In quella lettera egli denunciò «un clima da pogrom nei confronti della classe politica». Quel momento non si è mai cancellato dalla mia memoria: ne scrissi nel breve libro sui miei due anni di presidenza della Camera (Dove va la Repubblica, ripubblicato da Rcs Libri nel 2006), in cui riprodussi integralmente il testo della lettera di Moroni, e vi diedi ampio spazio nella mia «autobiografia politica» del 2005. Lì scrissi: «fu il momento umanamente e moralmente più angoscioso che vissi da Presidente della Camera».

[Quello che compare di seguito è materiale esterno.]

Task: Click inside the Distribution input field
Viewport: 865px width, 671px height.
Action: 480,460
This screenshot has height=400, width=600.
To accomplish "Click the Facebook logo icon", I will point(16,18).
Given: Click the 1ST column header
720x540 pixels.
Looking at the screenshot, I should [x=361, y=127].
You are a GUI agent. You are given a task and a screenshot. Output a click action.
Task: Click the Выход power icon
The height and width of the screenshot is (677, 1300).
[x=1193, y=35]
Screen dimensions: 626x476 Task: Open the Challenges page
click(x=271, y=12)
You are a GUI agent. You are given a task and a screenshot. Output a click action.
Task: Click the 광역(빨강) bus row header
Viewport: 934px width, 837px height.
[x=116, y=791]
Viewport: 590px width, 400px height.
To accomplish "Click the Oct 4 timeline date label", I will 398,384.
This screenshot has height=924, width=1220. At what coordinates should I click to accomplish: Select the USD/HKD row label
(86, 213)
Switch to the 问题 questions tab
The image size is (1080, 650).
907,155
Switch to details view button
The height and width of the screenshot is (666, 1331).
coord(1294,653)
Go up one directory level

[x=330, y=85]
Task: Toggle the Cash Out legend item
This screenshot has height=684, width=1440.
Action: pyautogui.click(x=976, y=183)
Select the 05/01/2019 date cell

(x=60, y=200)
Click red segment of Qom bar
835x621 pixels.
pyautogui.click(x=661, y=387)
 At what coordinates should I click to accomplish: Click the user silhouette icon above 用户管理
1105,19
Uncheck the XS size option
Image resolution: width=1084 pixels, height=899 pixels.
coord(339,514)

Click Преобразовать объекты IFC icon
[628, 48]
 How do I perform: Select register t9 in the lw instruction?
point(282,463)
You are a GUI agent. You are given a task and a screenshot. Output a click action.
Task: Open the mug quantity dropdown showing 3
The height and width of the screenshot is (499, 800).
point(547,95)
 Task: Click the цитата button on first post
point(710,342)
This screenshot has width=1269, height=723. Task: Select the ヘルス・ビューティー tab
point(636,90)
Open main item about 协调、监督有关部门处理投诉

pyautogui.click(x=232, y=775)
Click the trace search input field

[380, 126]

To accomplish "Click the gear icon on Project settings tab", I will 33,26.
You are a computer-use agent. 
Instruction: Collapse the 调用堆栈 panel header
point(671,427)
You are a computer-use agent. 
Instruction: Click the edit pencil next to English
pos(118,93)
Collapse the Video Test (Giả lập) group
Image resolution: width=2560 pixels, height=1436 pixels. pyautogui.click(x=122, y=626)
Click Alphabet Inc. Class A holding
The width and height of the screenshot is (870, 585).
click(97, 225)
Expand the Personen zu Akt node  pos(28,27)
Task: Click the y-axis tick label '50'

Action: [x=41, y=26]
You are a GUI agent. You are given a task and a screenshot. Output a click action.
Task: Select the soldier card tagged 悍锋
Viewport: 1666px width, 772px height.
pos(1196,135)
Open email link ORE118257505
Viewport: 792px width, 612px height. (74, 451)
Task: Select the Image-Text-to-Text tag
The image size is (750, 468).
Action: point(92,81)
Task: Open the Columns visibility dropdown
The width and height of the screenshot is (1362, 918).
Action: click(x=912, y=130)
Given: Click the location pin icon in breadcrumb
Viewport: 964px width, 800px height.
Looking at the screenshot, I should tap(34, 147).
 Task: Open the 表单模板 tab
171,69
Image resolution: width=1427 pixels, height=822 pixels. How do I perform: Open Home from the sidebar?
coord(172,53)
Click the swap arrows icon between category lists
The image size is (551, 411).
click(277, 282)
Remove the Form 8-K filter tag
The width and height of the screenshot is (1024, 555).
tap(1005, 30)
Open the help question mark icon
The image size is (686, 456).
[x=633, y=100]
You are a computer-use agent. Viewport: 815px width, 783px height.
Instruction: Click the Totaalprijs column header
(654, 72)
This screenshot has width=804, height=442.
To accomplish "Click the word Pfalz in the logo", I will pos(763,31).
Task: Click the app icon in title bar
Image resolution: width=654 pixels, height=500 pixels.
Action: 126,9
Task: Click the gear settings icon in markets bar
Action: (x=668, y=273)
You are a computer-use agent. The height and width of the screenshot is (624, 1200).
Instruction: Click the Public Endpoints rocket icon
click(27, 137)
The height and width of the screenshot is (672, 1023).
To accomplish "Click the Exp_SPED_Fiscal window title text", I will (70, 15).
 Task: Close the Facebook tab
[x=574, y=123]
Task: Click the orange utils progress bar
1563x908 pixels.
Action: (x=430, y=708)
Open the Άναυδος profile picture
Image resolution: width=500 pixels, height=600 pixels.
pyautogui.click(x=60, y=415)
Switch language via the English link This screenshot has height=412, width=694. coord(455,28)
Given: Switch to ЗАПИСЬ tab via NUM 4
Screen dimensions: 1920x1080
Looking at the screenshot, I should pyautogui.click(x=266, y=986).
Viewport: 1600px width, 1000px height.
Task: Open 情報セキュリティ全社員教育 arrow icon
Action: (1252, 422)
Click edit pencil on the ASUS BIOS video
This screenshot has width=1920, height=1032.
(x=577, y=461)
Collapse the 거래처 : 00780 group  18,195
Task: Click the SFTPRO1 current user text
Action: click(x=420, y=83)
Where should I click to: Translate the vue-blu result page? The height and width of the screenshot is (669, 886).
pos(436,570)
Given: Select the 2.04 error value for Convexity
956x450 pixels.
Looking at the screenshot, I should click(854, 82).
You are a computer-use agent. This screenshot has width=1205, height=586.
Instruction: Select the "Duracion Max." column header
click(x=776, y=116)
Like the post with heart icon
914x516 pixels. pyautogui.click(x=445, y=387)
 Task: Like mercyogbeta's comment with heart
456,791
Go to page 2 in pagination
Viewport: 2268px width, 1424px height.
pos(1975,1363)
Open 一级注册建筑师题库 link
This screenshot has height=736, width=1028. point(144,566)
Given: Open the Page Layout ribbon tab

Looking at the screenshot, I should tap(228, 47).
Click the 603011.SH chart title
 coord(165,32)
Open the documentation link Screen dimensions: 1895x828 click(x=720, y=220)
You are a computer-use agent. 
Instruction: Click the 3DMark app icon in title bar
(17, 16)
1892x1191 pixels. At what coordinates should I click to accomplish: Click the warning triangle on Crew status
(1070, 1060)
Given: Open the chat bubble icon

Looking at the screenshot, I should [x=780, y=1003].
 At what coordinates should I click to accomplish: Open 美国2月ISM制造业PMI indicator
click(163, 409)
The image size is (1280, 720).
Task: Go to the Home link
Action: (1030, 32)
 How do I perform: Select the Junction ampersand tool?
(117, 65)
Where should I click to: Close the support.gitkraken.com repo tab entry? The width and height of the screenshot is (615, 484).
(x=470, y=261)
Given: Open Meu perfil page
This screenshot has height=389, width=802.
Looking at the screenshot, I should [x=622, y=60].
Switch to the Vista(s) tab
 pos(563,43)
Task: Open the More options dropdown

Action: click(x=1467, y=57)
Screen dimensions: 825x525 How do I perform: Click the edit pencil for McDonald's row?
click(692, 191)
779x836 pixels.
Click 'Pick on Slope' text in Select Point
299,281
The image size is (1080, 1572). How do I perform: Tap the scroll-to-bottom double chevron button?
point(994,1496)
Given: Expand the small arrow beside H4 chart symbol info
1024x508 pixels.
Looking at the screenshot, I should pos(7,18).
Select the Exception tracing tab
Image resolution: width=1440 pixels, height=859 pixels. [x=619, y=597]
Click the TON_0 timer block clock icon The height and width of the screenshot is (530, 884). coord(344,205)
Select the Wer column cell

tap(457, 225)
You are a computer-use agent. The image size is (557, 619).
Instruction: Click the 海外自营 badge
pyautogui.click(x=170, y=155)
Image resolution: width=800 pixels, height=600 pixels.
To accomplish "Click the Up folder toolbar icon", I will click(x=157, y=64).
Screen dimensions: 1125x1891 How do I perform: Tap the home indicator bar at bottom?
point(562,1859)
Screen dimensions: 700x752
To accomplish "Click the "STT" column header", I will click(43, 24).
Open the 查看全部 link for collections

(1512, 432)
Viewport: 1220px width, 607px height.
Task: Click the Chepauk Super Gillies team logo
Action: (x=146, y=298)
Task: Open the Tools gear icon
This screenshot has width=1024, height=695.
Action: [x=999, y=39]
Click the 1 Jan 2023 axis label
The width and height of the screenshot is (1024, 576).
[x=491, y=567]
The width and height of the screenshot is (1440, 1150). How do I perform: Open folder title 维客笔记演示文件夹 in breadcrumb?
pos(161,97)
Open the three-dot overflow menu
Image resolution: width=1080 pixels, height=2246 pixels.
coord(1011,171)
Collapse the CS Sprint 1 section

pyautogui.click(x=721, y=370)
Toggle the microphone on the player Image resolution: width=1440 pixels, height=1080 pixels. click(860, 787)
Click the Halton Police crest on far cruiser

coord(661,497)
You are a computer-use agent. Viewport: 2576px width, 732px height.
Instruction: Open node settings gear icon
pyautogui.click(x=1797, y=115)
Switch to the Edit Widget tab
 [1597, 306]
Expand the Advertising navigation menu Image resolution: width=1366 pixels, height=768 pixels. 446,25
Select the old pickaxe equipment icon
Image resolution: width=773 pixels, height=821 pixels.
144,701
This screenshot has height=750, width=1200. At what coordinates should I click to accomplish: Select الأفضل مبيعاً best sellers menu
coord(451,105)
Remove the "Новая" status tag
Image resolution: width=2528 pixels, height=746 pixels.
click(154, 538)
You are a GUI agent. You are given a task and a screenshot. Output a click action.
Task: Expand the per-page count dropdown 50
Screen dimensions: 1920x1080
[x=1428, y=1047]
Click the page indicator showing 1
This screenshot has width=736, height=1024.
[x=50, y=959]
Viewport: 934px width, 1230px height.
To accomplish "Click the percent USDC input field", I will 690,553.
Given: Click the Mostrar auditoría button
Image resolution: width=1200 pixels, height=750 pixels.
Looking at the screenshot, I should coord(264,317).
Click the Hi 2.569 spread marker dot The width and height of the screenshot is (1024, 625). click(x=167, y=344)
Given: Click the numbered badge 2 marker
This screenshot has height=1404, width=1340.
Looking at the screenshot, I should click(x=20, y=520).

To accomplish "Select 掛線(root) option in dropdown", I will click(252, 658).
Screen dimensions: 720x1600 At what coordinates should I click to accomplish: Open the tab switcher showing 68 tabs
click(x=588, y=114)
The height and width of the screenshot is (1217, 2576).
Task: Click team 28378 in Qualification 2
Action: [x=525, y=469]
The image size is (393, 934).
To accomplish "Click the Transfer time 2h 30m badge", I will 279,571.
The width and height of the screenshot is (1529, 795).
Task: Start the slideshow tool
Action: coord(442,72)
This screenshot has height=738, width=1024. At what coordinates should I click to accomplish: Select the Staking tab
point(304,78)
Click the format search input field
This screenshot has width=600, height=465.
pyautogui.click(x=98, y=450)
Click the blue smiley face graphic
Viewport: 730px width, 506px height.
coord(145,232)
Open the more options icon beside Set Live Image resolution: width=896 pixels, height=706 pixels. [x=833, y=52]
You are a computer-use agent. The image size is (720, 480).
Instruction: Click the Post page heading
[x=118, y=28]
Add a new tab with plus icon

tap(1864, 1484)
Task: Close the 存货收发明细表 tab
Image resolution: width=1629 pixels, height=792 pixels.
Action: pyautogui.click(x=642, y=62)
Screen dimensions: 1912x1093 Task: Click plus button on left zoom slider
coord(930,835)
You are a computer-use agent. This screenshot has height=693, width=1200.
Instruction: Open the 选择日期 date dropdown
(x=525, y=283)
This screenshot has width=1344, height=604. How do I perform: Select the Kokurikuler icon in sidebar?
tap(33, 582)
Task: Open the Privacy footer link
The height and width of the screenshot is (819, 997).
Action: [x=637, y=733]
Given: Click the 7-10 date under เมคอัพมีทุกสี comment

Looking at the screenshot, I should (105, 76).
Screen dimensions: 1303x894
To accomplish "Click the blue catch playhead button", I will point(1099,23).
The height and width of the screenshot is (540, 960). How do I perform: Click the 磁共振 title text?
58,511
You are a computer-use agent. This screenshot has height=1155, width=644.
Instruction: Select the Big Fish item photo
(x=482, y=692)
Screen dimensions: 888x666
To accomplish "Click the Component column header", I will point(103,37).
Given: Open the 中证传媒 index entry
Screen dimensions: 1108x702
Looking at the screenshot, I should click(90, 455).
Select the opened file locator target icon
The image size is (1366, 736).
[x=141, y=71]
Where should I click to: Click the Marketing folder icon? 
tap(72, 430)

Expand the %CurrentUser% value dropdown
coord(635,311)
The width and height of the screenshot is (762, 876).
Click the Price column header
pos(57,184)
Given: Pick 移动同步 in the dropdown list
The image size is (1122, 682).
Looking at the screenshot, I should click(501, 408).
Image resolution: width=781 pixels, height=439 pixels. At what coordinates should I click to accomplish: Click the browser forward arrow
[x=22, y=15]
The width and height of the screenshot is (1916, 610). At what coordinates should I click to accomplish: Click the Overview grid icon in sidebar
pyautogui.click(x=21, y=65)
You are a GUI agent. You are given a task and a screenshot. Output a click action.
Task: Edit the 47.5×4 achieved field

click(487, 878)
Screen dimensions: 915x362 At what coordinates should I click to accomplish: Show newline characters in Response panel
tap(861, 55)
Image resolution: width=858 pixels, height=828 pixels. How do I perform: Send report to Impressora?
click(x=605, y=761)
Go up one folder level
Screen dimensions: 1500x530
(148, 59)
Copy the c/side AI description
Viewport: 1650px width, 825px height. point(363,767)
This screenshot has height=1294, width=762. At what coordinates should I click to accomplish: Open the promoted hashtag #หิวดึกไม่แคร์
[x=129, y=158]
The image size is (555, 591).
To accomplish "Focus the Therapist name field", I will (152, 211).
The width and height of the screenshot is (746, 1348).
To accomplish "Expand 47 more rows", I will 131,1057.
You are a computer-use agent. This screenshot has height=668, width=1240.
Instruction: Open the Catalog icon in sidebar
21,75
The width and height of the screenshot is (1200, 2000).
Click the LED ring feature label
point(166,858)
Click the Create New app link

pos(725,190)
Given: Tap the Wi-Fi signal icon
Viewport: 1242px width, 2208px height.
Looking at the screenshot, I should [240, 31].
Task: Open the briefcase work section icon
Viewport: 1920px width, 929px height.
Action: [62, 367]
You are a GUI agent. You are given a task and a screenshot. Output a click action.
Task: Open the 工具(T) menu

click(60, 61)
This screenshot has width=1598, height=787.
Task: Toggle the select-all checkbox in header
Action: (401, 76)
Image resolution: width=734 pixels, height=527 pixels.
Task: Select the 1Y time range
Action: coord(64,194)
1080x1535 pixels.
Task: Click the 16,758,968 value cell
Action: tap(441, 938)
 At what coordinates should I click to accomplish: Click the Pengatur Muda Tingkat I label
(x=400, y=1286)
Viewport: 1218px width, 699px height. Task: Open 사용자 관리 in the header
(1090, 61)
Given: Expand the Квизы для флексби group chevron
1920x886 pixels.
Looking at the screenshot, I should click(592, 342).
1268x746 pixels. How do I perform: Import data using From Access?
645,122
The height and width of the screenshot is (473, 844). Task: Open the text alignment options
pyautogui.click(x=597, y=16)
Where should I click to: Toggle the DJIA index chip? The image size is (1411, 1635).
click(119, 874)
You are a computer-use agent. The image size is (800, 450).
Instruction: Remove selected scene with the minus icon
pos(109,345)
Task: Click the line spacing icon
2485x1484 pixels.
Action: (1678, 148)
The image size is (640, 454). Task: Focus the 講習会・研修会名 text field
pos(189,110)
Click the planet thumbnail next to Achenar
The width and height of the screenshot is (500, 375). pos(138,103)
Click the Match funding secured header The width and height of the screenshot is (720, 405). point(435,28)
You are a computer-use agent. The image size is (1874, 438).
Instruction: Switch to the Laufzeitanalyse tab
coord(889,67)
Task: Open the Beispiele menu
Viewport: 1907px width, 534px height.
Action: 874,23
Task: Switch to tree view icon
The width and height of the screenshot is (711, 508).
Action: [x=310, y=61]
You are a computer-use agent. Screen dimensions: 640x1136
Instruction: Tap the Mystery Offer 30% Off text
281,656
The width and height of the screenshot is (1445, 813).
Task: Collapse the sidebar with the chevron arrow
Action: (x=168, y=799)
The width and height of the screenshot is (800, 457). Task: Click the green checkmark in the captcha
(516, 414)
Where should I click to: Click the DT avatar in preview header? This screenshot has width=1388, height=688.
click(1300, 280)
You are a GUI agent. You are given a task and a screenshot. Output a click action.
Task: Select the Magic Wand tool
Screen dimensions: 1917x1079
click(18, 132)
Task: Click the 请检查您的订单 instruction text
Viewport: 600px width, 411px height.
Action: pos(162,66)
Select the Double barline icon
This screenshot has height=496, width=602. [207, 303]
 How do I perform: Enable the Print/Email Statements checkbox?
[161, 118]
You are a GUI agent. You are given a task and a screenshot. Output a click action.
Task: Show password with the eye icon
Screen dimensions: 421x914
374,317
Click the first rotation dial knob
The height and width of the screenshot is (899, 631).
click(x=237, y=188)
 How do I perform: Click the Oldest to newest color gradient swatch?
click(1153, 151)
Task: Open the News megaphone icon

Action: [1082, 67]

Galli della Loggia sostiene che le parole di Moroni «caddero nel vuoto (…) non furono ritenute degne della benché minima discussione parlamentare». Ma non dice, forse perché non ricorda, che io «resi pubblica quella lettera, indirizzata personalmente a me e nella prima seduta che dopo quel giorno si tenne, la lessi in Aula commentandola con brevi, difficili parole». Non avrei potuto aprire una discussione in Assemblea, ho anche dopo continuato a chiedermi se avrei potuto dire o fare qualcosa di più, ma onestà vuole che non si ignori – con memoria incompleta o non obbiettiva – il modo in cui comunque io personalmente non lasciai «cadere nel vuoto» quella tragica lettera.

Giorgio Napolitano

Non ho ricordato nel mio editoriale che il presidente Napolitano diede lettura all’Aula della missiva inviatagli dall’onorevole Moroni in punto di morte perché mi sembrava che davvero nessuno potesse pensare che non l’avesse fatto.